I'm new to data science/python, learning fast, engineer by trade, geek at heart, I know this is a bug, but there might be ways around this, I'll accept any ideas from the wild.
I have instantiated a Dask LocalCluster and Client on my local machine: Ryzen 3800X with 32GB RAM.
from dask.distributed import Client, LocalCluster
daskcluster = LocalCluster(host='0.0.0.0')
daskclient = Client(daskcluster)
daskclient
Scheduler: tcp://192.168.1.152:62020
Dashboard: http://192.168.1.152:8787/status
Then I'm trying to read in the data set.
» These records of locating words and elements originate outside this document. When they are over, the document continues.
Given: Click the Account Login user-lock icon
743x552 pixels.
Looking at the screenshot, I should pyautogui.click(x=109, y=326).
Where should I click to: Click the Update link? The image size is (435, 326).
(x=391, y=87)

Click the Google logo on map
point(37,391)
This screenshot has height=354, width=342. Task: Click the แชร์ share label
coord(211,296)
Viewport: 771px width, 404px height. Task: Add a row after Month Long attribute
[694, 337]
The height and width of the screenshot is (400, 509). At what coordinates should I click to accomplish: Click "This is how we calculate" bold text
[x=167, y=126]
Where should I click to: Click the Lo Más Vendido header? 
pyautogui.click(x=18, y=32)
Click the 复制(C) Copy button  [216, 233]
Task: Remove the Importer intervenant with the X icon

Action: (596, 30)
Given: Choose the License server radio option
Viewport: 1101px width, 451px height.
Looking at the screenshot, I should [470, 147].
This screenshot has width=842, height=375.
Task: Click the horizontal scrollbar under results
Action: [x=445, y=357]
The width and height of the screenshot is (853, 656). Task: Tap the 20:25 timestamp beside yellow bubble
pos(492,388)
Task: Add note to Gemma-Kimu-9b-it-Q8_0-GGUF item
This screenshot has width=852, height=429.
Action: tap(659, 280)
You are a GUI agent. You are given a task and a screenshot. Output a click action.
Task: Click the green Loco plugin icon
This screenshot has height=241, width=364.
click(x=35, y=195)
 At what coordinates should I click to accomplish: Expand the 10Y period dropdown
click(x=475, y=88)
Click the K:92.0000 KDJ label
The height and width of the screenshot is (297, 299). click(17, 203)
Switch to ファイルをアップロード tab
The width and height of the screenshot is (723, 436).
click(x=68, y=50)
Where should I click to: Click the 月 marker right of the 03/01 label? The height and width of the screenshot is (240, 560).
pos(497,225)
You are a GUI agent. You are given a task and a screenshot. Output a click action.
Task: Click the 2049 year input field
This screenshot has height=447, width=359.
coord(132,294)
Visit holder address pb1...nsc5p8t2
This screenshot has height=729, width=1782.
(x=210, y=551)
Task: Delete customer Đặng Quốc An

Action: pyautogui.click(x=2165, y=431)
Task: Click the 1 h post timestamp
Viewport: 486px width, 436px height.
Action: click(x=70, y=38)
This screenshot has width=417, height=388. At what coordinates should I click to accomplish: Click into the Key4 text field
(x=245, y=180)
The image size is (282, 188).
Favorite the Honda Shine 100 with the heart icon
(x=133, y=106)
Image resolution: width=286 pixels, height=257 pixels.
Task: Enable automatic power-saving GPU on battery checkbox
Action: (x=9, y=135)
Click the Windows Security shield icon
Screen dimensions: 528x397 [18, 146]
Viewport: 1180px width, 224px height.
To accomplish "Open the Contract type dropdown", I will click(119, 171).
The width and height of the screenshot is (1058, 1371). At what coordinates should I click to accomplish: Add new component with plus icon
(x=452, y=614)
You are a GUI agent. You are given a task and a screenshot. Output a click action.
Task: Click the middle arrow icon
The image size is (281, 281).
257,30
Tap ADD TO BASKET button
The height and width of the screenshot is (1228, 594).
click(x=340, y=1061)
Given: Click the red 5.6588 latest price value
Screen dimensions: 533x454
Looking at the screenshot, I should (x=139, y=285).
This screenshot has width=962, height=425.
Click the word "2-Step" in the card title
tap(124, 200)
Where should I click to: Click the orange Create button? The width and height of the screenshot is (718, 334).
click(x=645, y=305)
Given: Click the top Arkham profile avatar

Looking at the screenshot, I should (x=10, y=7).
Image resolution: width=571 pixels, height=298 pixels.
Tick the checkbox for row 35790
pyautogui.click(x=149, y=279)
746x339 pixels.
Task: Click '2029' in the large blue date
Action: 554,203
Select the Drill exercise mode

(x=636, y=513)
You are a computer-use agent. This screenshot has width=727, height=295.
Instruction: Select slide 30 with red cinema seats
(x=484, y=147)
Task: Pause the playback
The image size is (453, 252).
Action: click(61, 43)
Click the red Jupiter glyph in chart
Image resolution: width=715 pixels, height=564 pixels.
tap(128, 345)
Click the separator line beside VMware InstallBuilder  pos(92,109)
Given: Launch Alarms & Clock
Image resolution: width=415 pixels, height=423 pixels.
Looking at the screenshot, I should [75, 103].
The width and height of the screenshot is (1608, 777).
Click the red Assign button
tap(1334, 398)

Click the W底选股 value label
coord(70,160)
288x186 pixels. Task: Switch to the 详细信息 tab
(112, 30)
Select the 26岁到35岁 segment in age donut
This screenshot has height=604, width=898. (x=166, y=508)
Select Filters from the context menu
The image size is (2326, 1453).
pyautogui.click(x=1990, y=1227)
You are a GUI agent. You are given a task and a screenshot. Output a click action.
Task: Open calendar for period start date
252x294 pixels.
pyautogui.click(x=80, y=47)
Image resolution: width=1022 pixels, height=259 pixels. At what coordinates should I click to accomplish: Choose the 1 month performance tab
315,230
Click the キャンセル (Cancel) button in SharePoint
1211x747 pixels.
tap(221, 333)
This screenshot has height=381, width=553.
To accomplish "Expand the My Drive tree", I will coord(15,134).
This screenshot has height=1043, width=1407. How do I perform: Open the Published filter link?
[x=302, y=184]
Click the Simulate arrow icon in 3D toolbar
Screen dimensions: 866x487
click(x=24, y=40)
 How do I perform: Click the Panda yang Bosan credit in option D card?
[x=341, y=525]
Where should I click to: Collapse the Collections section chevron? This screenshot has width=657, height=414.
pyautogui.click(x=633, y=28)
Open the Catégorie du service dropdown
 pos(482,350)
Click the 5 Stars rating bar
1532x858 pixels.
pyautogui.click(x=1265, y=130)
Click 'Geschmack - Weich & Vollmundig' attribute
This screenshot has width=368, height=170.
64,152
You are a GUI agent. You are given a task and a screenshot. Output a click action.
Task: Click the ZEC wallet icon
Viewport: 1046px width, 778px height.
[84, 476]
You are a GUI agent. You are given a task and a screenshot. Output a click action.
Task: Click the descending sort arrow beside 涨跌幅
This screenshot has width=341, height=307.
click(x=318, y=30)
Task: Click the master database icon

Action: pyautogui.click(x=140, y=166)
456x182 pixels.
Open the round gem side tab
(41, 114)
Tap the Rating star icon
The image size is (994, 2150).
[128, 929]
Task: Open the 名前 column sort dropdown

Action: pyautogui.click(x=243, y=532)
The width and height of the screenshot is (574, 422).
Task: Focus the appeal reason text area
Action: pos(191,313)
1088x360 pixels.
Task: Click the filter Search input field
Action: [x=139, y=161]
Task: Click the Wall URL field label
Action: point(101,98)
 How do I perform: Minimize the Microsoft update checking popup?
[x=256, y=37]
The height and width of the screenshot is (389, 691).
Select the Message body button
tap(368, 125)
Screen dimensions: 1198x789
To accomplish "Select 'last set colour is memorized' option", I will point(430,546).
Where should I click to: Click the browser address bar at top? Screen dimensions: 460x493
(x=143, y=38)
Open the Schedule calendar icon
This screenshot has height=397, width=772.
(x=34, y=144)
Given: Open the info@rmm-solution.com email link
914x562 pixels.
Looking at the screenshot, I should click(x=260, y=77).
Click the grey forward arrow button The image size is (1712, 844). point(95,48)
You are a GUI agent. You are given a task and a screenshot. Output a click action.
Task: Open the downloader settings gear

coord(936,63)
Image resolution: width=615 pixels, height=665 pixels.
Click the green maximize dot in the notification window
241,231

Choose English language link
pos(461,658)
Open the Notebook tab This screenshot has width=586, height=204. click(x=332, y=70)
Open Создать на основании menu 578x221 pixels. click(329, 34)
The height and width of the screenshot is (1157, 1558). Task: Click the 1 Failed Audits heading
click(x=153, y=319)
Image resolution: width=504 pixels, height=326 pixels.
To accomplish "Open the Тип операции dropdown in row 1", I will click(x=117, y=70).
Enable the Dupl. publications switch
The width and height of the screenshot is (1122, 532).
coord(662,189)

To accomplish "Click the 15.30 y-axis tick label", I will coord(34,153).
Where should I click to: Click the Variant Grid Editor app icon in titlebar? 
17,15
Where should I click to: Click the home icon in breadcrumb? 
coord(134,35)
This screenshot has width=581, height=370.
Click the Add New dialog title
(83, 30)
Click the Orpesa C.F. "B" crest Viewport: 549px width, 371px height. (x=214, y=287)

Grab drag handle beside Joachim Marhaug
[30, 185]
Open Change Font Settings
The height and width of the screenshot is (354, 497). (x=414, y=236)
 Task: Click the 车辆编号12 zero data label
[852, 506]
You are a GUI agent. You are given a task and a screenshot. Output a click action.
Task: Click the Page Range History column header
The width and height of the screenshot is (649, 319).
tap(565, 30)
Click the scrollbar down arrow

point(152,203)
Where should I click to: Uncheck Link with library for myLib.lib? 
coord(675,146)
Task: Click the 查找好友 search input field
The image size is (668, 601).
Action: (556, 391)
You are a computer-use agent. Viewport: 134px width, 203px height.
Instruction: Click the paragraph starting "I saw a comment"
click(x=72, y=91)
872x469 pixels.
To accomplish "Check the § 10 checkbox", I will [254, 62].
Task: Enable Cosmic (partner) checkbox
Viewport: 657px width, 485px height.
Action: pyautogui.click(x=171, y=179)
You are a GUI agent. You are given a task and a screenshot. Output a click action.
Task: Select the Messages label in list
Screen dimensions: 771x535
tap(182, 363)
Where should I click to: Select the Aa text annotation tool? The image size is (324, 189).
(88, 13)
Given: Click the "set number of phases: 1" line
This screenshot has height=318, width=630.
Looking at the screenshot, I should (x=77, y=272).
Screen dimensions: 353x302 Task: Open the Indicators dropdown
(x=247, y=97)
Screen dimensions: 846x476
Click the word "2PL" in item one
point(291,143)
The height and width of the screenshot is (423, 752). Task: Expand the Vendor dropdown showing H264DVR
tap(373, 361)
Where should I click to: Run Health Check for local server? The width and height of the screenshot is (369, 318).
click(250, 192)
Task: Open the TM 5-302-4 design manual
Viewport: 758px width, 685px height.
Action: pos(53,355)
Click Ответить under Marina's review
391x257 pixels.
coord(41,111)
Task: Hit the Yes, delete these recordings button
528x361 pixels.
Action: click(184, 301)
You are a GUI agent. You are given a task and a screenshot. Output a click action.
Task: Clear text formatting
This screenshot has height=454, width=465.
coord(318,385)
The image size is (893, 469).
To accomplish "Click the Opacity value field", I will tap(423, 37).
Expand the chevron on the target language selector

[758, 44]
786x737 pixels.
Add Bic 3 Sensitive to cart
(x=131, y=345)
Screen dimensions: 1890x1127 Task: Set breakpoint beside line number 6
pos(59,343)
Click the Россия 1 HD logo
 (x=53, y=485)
Panda and Dask can quite happily read the 25GB directory of 446x *.csv files. (Hours of processing)
%%time
df = dd.read_csv(origPathFile) # Yeah, a while.
df = df.set_index("Date (UTC)") # expect almost 5 minutes
df = df.drop_duplicates() ## HOURS
df = df.repartition(npartitions=600) ## new - yet to time
df.to_parquet(outpathfile) #this is the line which commits and computes the above.
When I let that go on the 4 workers, 8 cores, 16 threads, great, no problem. But I'm doing this for the learning right? I have a Mac Mini with 8GB and another Ryzen3600 with another 32GB of RAM here. And RAM seems to be my bottleneck.
As soon as I bring up my Anaconda Prompts on the other Ryzen, or Terminal on the Mac Mini and execute a worker to join the fray:
dask-worker -memory-limit 10GB 192.168.1.152:62020
I get the error message:
FileNotFoundError Traceback (most recent call
last) <timed exec> in <module>
C:\ProgramData\Anaconda3\lib\site-packages\dask\dataframe\core.py in
set_index(***failed resolving arguments***) 3615
npartitions=npartitions, 3616 divisions=divisions,
-> 3617 **kwargs 3618 ) 3619
C:\ProgramData\Anaconda3\lib\site-packages\dask\dataframe\shuffle.py
in set_index(df, index, npartitions, shuffle, compute, drop, upsample,
divisions, partition_size, **kwargs)
83 sizes, mins, maxes = base.optimize(sizes, mins, maxes)
84 divisions, sizes, mins, maxes = base.compute(
---> 85 divisions, sizes, mins, maxes, optimize_graph=False
86 )
87 divisions = divisions.tolist()
C:\ProgramData\Anaconda3\lib\site-packages\dask\base.py in
compute(*args, **kwargs)
442 postcomputes.append(x.__dask_postcompute__())
443
--> 444 results = schedule(dsk, keys, **kwargs)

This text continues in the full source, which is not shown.